Is it true that Japanese mathematicians, using an old Japanese model of mathematical problem solving that was replaced by Western models, could have solved the mysteries of black holes in space and invented a time travel machine? No, that's not true: Wasan, a Japanese school of mathematics used up to the 1800s based on ancient Chinese mathematics, did not involve calculus and mathematical models that would lead to the development of quantum physics, which is considered central to the understanding of black holes and theories of time travel.

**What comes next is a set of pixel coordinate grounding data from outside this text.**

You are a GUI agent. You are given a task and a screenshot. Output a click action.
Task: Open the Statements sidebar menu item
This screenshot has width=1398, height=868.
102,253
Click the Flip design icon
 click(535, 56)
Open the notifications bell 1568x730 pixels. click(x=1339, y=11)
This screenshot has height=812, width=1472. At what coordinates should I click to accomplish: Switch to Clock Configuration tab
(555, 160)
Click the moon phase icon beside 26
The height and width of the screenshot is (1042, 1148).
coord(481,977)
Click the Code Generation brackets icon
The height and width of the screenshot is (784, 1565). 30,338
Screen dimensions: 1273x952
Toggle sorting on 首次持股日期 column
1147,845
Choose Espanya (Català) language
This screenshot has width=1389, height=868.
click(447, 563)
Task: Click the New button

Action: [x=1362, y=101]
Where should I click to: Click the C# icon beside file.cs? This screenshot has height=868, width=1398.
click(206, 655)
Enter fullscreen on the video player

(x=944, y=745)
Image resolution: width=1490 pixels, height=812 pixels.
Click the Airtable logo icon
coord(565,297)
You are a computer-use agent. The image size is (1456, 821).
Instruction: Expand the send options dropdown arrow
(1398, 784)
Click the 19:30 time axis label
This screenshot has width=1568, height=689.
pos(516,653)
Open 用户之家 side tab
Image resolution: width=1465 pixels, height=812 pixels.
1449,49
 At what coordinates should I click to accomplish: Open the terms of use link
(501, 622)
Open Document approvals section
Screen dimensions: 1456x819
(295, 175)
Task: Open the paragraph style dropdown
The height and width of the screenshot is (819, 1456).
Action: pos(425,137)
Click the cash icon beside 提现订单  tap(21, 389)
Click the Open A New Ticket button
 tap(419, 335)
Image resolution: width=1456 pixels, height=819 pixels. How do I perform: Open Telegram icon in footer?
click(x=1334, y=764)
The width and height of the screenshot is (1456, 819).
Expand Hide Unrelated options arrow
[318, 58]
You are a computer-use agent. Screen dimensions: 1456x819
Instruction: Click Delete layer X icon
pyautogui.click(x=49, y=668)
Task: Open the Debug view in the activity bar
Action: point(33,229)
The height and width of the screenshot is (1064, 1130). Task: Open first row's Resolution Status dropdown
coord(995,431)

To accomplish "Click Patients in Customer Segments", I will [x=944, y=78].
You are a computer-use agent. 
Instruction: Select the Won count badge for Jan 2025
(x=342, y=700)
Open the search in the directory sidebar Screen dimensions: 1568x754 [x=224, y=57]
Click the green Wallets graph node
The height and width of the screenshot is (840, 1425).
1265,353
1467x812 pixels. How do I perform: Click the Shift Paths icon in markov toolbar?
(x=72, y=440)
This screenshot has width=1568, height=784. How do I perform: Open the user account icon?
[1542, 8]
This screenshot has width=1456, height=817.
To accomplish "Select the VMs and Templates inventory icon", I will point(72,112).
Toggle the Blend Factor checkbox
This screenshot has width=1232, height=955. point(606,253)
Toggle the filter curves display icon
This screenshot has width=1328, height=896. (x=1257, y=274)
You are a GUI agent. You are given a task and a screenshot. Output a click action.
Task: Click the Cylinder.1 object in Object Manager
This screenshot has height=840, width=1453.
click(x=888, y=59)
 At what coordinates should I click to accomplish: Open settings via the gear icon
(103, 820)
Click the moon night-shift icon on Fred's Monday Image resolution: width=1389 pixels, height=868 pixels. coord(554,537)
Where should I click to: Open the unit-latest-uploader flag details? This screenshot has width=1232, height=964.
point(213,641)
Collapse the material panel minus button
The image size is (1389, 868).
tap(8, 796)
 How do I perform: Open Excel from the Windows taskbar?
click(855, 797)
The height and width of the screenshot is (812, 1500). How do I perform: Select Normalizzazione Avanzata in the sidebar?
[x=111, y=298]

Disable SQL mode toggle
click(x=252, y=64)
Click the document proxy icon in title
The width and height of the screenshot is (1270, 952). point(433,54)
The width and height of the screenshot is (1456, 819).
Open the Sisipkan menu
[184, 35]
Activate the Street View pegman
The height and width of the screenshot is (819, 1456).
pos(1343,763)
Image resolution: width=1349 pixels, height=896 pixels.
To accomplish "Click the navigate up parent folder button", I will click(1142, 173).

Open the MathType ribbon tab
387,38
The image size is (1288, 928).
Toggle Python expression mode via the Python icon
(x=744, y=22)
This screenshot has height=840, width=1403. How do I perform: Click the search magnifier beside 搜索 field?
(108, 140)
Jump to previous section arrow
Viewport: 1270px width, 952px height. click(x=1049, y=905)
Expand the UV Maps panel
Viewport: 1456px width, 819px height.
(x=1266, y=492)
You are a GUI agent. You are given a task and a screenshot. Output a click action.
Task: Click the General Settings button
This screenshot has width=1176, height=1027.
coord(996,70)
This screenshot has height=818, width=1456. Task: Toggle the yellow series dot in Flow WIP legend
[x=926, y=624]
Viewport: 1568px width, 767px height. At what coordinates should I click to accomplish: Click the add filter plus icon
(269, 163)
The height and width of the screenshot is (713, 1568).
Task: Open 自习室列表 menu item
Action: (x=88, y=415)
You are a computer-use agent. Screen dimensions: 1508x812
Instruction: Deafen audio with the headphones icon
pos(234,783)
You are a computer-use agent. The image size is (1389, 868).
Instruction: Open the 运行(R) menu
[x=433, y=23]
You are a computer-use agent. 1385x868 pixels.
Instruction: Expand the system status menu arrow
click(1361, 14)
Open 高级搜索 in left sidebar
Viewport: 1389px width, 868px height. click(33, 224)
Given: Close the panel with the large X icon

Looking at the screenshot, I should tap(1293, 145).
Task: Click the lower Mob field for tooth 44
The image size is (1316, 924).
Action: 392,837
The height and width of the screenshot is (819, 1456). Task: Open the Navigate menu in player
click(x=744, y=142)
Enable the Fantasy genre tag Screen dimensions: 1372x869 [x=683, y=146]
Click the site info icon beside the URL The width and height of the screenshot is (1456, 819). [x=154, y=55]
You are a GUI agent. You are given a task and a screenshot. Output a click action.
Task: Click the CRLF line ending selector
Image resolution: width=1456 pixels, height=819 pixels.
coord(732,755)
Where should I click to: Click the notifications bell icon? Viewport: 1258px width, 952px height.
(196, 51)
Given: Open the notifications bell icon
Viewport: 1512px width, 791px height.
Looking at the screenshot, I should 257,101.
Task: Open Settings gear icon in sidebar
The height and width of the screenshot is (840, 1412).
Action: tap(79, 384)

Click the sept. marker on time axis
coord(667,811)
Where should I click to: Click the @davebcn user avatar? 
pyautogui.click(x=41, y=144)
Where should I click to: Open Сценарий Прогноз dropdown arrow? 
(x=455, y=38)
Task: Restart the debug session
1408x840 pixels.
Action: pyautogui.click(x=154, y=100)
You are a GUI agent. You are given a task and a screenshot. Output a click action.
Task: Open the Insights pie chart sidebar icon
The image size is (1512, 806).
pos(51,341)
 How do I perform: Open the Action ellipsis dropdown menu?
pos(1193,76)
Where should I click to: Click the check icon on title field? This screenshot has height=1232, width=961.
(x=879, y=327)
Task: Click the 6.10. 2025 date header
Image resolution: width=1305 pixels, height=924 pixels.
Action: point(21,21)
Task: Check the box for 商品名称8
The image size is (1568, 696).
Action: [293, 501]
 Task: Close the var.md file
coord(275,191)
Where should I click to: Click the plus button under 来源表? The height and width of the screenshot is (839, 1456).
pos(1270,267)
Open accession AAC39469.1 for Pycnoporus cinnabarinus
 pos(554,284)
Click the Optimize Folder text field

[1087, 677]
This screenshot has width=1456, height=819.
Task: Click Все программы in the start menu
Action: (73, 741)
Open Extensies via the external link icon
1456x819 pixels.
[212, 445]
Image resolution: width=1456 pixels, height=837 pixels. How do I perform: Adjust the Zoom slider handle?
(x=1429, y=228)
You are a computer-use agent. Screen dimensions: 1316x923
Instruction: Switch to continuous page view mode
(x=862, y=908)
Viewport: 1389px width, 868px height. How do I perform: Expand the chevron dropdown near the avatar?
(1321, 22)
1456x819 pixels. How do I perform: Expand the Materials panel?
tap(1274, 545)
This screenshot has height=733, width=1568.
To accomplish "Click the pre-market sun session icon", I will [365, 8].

The claim appeared on TikTok (archived here) by user @koaraaa0 on January 22, 2024. In the video, the narrator laments the loss of wasan, a type of mathematics developed in Japan, and claims if it had survived it would have led to the creation of time travel and solved the mystery of black holes. The narrator claims (translated from Japanese to English by Lead Stories staff):
Only Japanese people can make a time machine. In ancient Japan, a distinct type of mathematics called wasan developed independently ... Advanced mathematics such as hypercomplex equations and determinants were discovered a century before the West. Wasan ceased to exist after the Meiji Revolution and the introduction of Western mathematics into Japanese school curriculums. If wasan had continued to exist today, then we might've solved the mystery of the black hole.
This is what the post looked like on TikTok at the time of writing:
(Source: TikTok screenshot taken on Wed Feb 21 20:58:01 2024 UTC)
The theory of time travel and understanding of black holes relies on a deep understanding of quantum physics, which was discovered and honed through modern mathematics. The field of quantum physics was founded by Max Planck and his contemporaries in Germany (archived here), when the emergence of quantum ideas proliferated to explain various phenomena such as the black-body radiation problem (archived here).
Wasan was heavily based on ancient Chinese mathematics (archived here), which focused on calculation and algorithms rather than the philosophical foundations of Europe's mathematics in Greek thought (archived here), which made the foundation of quantum ideas possible.
This means that wasan shared the same mathematical priorities as ancient China, making it impossible for wasan alone to lead mathematicians and scientists to solve the theory of time travel or the mystery of black holes since the concept of quantum theory did not exist in Japan until its introduction in the early 1900s Meiji Period (archived here).